Meditation for me is about stilling the mind and looking within, facilitating a sense of peace and calmness

                                  Simple meditation exercise.

 The following is a simple method that I use with the aim of reducing stress, identifying tension in various parts of the body and assisting me in controlling negative thoughts and generally aiding relaxation

 Preparation for meditation

Ø Wear comfortable clothing

Ø Use a space for this purpose, a spare room or a corner of a bedroom whatever works for you importantly the space needs to be conducive to sitting quietly with an even temperature            

Ø Attempt to sit at the same time each day, this will help to establish a routine that will be easier to adhere to.

5 to 10minutes is fine to begin with. Don’t beat yourself up if you cannot achieve this.

 Sit comfortably on a chair with your back supported, feet flat on the floor [use a cushion for your feet if they don’t reach the floor] hands on your lap.

Close your eyes if this is comfortable.

Focus on your breath both the inhalation and exhalation [it is important to breathe normally not too deeply] Some people think of the word Relax as they exhale.

You will find that to begin with there are many distracting thoughts going round and round in your mind, this is normal, don’t worry about them let them come and go, just gently bring your attention back to your breath, this may be difficult to begin with but with practise it becomes easier.

It is impossible to think about 2 things simultaneously, as you focus on the breath the distracting thought will disappear at least for that moment.

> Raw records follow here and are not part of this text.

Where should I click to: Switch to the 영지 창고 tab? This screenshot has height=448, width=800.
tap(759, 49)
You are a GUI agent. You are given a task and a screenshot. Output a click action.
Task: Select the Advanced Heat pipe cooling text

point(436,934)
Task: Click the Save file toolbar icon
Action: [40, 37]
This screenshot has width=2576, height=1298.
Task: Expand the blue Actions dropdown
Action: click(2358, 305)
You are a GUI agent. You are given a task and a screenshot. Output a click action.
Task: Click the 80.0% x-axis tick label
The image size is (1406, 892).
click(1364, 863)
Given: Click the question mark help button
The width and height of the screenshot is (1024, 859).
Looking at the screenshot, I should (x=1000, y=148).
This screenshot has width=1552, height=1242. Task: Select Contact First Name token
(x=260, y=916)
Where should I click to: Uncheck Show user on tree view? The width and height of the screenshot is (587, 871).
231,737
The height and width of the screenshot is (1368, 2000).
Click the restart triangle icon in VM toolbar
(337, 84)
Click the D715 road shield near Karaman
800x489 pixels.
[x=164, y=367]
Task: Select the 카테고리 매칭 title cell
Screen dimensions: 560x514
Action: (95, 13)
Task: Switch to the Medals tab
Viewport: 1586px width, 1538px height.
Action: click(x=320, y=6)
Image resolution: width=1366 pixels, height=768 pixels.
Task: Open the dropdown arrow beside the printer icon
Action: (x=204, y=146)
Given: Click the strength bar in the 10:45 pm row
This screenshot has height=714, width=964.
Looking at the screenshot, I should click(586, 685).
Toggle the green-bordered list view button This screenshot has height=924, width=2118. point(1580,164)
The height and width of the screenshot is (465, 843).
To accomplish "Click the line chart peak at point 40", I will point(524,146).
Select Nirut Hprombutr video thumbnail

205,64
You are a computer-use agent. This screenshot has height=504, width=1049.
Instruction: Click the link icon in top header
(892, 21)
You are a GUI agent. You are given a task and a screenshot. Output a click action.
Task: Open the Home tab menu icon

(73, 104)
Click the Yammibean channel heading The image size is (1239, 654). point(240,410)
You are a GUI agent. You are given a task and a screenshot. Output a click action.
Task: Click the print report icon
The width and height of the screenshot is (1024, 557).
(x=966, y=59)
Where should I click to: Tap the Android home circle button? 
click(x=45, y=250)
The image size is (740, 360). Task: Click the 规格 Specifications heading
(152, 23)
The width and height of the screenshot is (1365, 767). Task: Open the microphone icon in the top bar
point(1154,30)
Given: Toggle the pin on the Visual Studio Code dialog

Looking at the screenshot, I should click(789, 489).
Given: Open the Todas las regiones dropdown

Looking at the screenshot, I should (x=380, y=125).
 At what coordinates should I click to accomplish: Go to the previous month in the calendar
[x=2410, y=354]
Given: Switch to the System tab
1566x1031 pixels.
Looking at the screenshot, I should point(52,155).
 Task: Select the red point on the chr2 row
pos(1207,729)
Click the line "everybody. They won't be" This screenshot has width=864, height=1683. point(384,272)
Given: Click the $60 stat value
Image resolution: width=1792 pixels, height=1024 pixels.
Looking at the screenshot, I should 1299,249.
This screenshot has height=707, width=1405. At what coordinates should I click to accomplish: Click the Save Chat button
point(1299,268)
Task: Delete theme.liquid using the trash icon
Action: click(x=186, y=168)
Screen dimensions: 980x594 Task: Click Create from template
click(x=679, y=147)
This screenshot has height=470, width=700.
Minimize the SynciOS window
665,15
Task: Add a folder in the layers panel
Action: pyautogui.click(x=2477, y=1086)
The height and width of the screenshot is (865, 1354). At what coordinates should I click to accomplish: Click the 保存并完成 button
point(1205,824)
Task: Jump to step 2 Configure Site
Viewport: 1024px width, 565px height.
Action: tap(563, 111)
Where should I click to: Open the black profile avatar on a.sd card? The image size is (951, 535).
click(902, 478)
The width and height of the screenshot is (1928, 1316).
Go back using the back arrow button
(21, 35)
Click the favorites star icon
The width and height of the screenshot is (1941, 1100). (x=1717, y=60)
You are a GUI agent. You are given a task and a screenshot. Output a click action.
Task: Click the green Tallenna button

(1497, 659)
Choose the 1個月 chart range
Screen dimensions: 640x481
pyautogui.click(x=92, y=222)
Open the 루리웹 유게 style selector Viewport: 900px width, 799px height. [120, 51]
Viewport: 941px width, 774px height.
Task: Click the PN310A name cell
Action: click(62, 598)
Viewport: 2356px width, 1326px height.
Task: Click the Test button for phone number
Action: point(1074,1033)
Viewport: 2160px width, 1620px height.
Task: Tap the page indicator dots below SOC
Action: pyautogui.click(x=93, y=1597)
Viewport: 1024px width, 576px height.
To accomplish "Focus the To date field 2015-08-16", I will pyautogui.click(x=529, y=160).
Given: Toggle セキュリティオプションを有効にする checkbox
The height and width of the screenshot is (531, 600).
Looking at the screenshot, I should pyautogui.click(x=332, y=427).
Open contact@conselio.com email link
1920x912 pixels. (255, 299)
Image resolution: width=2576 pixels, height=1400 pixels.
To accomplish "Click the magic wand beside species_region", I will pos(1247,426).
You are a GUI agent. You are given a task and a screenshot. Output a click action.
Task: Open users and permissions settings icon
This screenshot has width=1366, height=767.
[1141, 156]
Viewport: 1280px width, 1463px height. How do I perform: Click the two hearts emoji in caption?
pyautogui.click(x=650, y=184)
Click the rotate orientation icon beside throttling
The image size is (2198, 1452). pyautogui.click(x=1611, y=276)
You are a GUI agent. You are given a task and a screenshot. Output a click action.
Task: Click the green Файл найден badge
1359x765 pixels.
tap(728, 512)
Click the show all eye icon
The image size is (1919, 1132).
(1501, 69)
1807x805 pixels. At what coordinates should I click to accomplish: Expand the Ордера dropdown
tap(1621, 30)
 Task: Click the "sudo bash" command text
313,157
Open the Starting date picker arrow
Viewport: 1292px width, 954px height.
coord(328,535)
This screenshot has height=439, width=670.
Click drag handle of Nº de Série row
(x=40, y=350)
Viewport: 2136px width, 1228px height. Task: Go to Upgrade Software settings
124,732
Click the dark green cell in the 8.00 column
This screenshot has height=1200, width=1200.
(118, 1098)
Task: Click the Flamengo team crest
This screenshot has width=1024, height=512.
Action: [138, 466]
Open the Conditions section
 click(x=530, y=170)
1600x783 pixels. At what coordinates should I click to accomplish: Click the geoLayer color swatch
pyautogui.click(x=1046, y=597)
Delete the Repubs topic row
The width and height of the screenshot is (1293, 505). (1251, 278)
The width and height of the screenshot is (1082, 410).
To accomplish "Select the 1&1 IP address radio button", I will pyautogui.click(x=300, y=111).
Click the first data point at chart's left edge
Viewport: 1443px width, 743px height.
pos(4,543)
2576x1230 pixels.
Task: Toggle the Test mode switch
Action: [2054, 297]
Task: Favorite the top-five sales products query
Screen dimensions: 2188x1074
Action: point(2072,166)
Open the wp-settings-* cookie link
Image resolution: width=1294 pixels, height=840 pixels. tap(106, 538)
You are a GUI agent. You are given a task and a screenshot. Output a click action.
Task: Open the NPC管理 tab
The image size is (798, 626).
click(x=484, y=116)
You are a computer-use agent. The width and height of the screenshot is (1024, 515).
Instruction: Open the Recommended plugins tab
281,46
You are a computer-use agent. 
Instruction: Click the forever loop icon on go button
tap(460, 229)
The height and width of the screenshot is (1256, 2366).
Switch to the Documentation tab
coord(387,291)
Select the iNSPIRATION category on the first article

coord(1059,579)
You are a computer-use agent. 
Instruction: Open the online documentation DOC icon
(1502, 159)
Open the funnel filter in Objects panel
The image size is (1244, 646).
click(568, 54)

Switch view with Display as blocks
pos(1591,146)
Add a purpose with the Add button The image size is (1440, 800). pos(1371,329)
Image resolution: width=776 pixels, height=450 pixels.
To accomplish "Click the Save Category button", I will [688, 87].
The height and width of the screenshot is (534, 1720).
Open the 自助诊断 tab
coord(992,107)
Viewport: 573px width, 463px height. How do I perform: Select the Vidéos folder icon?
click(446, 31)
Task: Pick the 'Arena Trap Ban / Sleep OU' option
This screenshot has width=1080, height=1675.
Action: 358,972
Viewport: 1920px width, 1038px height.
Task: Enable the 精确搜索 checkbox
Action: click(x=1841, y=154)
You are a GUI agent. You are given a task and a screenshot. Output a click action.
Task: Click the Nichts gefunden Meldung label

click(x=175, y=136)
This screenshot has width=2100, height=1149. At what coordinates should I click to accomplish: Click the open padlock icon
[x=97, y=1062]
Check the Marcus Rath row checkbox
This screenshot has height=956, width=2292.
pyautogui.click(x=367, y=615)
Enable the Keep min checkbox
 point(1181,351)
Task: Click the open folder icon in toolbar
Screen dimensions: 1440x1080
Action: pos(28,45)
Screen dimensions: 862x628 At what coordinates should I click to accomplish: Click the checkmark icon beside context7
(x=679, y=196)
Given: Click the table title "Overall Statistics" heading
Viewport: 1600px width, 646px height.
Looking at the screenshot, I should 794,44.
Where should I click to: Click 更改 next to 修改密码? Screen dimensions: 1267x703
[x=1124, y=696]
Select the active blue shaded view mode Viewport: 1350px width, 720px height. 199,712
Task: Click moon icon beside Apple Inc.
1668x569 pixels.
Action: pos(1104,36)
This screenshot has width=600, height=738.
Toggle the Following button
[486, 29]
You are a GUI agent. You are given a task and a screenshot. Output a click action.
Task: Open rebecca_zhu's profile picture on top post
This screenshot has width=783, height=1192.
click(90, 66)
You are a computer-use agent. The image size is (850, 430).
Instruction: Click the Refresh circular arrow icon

You may feel fidgety at first, your body and mind need time to adjust to not worrying and rushing to do all the normal daily tasks, practise will help.

As you become more expert in the exercise you will observe which muscles are tenser than others. Gradually you will be able to sit for a longer period leaving you feeling more relaxed.  If it is preferable, quiet gentle background music could be played. Most types of meditations start with this type of exercise how long you sit and how deeply you go within yourself is a matter of personal choice

There are many articles and books re.Meditation for further research”

Anne

It will be interesting to hear the voices of dystonic patients from India for instance, where meditation is part of a long cultural tradition to know if they find it helpful.

Of course, I am not suggesting that meditation is a treatment of dystonia, or that meditation is good for everybody, but it may be a coping strategy for some dystonic patients when the stress in their life has a negative impact on the severity of their muscle spasms.